Because the parts of a mixture keep their own properties, we can separate them by simple physical methods that exploit a difference in one property — size, density, boiling point, solubility or attraction to a solvent. Choosing the right method is half the skill of chemistry.
Evaporation
Evaporation separates a non-volatile soluble solid from its liquid. Heating a salt solution drives off the water as vapour and leaves the salt behind. It is used to recover dyes from inks.
Centrifugation
Centrifugation spins a mixture at high speed so that the denser particles are flung to the bottom while the lighter liquid stays on top. It separates very fine suspended particles that are too small to filter — for example, cream from milk, or blood cells from plasma in a clinic.
Separating funnel
Two immiscible liquids (which do not mix), such as oil and water, are separated using a separating funnel. The denser liquid sinks to the bottom and is run off first through the stopcock; the lighter layer is collected next.
Sublimation
If a mixture contains a substance that sublimes (changes directly from solid to vapour on heating), it can be separated this way. A mixture of common salt and ammonium chloride is separated by heating: ammonium chloride sublimes and re-deposits on a cool surface, leaving the salt behind. Camphor and iodine also sublime.
Chromatography
Chromatography separates substances that dissolve in the same solvent but travel at different rates. In paper chromatography, a drop of ink is placed on filter paper and a solvent rises through it; each component moves a different distance, giving separate spots. It is used to separate the colours in a dye and even pigments from a leaf.
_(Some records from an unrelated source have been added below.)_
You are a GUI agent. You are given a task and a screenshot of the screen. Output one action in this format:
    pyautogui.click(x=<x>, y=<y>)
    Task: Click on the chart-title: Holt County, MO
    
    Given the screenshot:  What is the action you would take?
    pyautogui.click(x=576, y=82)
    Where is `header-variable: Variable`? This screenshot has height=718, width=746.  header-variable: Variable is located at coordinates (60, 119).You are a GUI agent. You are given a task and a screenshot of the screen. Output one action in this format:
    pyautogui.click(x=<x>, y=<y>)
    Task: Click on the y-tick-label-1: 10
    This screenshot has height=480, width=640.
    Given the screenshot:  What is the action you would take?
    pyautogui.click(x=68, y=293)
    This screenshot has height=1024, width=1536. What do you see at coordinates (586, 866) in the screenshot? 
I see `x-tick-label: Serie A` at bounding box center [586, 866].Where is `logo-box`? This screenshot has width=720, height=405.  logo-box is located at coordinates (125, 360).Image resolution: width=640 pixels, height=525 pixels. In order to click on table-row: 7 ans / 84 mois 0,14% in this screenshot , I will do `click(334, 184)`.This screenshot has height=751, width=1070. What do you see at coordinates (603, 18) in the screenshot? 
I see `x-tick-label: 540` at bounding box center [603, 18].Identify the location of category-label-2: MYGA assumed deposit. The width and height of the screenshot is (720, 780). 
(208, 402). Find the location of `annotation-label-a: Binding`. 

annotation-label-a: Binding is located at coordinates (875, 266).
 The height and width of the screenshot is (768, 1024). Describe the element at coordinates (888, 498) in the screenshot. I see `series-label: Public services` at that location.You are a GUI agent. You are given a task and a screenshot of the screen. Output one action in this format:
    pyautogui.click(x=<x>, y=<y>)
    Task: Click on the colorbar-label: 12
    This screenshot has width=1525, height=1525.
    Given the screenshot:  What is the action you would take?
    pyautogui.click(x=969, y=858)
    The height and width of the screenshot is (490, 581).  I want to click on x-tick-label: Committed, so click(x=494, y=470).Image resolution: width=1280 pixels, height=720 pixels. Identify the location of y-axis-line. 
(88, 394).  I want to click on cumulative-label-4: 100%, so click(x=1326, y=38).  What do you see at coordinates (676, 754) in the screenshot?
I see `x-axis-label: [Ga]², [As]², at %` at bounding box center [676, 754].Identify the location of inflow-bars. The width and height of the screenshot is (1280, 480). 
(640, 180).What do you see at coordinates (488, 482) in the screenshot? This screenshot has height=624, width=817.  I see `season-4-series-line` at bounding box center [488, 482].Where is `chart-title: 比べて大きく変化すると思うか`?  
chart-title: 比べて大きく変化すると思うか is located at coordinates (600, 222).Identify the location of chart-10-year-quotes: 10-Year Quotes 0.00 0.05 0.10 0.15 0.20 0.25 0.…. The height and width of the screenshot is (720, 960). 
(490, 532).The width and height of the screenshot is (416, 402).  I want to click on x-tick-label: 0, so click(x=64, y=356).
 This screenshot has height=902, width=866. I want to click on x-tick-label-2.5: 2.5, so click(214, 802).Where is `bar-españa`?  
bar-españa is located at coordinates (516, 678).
Distillation and fractional distillation
Distillation separates two miscible liquids whose boiling points differ by more than about 25 °C, such as acetone and water. The mixture is boiled; the vapour of the lower-boiling liquid is led through a condenser and collected. When the boiling points are close, fractional distillation is used — a fractionating column packed with beads gives repeated condensation and evaporation, sharpening the separation. It separates the gases of air and the components of petroleum.
Crystallisation
Crystallisation purifies a solid by dissolving it in a hot solvent and letting pure crystals form as the solution cools and is filtered. It gives purer results than simple evaporation and is used to obtain pure copper sulphate crystals.
Obtaining the gases of air
Air is first cooled and compressed to a liquid, then warmed in a fractionating column. The gases boil off in order of their boiling points — nitrogen first (lowest boiling point), then argon and oxygen — so the components of air are separated.